Vanderbilt Evidence-Based Practice Center, Institute for Medicine and Public Health, Vanderbilt University Medical Center, Nashville, Tennessee.
Respir Care. 2013 Dec;58(12):2160-86. doi: 10.4187/respcare.02704. Epub 2013 Nov 12.
Nonpharmacologic airway clearance techniques are used to reduce the sequelae of obstructive secretions. We systematically reviewed comparative studies of nonpharmacologic interventions that health professionals can employ to achieve mucus clearance in hospitalized or postoperative patients without cystic fibrosis, over the age of 12 months. We searched MEDLINE and other databases from 1990 to 2012 to identify relevant literature. Two reviewers independently assessed each study against predetermined inclusion/exclusion criteria. Two reviewers also independently extracted data regarding subject and intervention characteristics and outcomes, and assigned overall quality ratings. The 32 studies meeting the review criteria included 24 randomized controlled trials, 7 crossover randomized controlled trials, and one prospective cohort study. Studies were typically small and together included a total of 2,453 subjects (mean 76/study). Studies generally examined chest physical therapy/physiotherapy modalities in postoperative or critically ill subjects or those with COPD. Interventions, comparators, and populations varied considerably across studies, hampering our ability to draw firm conclusions. Interventions, including conventional chest physical therapy/physiotherapy, intrapulmonary percussive ventilation, and positive expiratory pressure, typically provided small benefits in pulmonary function, gas exchange, oxygenation, and need for/duration of ventilation, among other outcomes, but differences between groups were generally small and not significant. Harms of the techniques were not consistently reported, though airway clearance techniques were generally considered safe in studies that did comment on adverse effects. Further research with clearly characterized populations and interventions is needed to understand the potential benefits and harms of these techniques.
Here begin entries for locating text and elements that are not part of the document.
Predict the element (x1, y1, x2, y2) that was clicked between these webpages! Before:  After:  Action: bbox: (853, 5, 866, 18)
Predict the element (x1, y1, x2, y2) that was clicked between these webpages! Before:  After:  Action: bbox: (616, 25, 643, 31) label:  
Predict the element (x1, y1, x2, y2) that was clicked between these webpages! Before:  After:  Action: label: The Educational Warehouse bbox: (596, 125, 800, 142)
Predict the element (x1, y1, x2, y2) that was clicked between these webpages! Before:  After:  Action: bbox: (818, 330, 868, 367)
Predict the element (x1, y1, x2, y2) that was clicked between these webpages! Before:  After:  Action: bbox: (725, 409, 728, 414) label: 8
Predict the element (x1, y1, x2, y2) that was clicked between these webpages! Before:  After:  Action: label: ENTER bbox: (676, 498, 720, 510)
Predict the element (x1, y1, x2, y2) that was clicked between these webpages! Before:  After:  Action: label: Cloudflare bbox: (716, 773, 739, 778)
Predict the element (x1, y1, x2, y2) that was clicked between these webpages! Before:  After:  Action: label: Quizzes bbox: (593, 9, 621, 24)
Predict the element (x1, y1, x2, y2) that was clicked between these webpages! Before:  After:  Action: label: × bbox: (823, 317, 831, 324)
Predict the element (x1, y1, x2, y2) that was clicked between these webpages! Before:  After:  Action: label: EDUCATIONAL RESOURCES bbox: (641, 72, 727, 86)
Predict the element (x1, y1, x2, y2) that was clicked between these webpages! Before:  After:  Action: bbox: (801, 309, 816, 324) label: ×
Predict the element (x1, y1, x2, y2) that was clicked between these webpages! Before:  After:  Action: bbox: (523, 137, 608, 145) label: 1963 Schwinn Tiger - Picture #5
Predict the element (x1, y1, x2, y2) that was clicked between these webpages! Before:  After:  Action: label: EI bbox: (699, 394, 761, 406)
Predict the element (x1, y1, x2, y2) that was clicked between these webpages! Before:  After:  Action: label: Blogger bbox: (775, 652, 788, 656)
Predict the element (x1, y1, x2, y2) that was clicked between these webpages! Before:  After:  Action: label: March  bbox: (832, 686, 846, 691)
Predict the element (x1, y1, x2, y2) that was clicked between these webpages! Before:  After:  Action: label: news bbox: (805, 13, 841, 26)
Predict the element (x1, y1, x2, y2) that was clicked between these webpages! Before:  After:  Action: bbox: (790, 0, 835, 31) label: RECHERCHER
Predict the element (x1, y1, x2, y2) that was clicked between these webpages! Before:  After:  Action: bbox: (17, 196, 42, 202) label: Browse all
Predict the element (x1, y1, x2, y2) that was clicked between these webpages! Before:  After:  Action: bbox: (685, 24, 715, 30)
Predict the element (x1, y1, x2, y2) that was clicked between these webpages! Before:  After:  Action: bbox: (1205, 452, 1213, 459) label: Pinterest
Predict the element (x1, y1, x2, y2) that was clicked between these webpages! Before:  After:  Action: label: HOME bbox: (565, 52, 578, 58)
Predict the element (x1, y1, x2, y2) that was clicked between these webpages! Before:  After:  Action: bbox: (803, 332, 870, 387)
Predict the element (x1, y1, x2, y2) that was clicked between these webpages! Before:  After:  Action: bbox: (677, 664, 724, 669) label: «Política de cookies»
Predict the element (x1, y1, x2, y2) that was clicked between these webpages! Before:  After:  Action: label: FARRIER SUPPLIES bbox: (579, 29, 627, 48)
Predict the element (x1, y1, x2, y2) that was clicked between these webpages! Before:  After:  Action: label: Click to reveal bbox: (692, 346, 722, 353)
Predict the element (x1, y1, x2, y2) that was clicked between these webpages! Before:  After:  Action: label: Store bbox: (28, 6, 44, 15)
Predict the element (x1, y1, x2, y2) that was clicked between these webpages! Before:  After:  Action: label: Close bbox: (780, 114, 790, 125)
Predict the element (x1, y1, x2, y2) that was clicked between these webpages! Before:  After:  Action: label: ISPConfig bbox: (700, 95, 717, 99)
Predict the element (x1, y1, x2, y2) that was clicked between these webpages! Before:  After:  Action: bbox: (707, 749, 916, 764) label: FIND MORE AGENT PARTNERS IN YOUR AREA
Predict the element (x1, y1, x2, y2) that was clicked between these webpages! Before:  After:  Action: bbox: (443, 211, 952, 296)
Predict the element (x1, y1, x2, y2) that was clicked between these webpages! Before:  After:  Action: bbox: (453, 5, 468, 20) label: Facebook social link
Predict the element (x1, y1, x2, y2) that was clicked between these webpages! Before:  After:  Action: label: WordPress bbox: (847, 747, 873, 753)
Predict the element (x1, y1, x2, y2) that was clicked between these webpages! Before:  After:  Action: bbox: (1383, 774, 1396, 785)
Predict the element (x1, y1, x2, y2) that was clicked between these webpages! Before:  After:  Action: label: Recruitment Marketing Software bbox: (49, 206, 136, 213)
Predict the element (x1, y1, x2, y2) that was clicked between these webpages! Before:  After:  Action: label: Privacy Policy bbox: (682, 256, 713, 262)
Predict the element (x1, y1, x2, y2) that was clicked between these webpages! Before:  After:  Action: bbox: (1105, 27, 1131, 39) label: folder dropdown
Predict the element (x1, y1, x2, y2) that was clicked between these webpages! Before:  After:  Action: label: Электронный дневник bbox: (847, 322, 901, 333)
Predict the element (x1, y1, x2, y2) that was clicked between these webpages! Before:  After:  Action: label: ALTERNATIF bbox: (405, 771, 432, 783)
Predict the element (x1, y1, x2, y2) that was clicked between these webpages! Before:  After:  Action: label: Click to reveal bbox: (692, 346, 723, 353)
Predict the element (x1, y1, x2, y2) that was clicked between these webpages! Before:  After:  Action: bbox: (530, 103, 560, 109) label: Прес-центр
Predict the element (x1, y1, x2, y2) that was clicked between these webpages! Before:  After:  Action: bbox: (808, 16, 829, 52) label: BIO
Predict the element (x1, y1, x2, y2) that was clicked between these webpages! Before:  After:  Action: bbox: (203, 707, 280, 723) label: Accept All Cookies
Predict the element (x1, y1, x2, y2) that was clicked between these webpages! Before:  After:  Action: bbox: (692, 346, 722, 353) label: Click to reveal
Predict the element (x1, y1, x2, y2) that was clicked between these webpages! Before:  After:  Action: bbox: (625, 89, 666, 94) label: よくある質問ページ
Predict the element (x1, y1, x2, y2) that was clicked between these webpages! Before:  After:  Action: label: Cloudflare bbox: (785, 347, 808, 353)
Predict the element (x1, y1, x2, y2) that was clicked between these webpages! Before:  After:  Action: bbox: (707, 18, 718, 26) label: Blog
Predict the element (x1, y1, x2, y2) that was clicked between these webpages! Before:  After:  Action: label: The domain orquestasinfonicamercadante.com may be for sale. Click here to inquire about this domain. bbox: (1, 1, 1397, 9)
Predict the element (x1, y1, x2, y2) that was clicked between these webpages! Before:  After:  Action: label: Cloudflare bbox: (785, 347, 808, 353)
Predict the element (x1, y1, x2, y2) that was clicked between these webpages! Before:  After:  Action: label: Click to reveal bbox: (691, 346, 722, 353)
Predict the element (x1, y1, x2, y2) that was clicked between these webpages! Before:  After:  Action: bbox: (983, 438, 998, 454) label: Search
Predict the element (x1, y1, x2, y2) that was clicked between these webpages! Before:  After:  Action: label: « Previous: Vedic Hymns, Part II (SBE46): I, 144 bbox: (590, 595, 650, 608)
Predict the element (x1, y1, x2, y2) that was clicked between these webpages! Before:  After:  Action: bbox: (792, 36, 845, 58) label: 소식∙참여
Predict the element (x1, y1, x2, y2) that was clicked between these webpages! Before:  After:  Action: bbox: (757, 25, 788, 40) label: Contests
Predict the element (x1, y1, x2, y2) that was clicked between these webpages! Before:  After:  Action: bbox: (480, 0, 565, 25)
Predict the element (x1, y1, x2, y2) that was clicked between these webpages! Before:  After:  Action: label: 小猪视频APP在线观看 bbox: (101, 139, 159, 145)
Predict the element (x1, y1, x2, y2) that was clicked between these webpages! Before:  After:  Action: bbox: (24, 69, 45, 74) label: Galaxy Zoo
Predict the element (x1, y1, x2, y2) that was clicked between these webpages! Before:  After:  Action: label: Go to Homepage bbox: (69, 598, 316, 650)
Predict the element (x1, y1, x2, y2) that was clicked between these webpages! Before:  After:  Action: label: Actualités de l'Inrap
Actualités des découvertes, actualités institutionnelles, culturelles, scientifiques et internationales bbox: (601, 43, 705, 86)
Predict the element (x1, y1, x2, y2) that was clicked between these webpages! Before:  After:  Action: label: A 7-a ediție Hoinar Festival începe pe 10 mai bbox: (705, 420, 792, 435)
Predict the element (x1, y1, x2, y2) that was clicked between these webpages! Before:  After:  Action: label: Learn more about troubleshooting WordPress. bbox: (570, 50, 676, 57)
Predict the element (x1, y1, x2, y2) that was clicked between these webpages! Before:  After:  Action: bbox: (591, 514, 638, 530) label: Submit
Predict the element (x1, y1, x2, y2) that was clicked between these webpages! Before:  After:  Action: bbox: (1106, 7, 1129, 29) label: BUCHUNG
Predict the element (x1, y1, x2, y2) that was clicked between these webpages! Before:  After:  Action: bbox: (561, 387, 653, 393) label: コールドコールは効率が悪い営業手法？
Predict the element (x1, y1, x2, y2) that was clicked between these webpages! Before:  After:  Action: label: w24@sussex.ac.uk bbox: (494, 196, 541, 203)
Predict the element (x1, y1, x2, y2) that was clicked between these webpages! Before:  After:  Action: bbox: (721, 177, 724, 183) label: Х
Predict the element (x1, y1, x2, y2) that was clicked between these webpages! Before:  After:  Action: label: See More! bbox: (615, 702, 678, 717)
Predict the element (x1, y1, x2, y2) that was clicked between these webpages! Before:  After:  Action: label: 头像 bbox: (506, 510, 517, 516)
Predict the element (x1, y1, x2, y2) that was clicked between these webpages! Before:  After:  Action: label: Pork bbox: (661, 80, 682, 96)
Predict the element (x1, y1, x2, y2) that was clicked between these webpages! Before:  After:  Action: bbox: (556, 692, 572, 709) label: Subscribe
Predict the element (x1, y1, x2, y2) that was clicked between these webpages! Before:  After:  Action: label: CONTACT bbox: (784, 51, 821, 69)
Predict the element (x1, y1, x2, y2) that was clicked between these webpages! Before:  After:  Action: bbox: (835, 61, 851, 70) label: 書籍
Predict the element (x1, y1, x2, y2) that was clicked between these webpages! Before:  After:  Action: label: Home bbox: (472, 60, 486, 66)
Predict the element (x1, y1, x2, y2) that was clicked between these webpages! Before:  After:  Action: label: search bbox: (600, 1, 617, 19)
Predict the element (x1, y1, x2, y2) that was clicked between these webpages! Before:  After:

非药物性气道清除技术用于减少阻塞性分泌物的后遗症。我们系统地回顾了比较研究,这些研究涉及健康专业人员可以采用的非药物干预措施,以清除无囊性纤维化、年龄在 12 个月以上的住院或术后患者的黏液。我们搜索了 MEDLINE 和其他数据库,以确定从 1990 年到 2012 年的相关文献。两名评审员独立地根据预定的纳入/排除标准评估每一项研究。两名评审员还独立地提取有关研究对象和干预措施特征以及结果的数据,并对整体质量进行评级。符合审查标准的 32 项研究包括 24 项随机对照试验、7 项交叉随机对照试验和 1 项前瞻性队列研究。这些研究通常规模较小,总共包括 2453 名受试者(平均每个研究 76 名)。研究通常检查术后或危重症患者或 COPD 患者的胸部物理治疗/理疗模式。干预措施、对照和人群在不同的研究中差异很大,这阻碍了我们得出明确结论的能力。干预措施,包括常规胸部物理治疗/理疗、肺内叩击通气和呼气正压通气,通常在肺功能、气体交换、氧合以及通气的需求/持续时间等方面提供了较小的益处,但组间差异通常较小且无统计学意义。这些技术的危害并没有得到一致的报告,尽管在那些确实评论了不良反应的研究中,气道清除技术通常被认为是安全的。需要进一步研究具有明确特征的人群和干预措施,以了解这些技术的潜在益处和危害。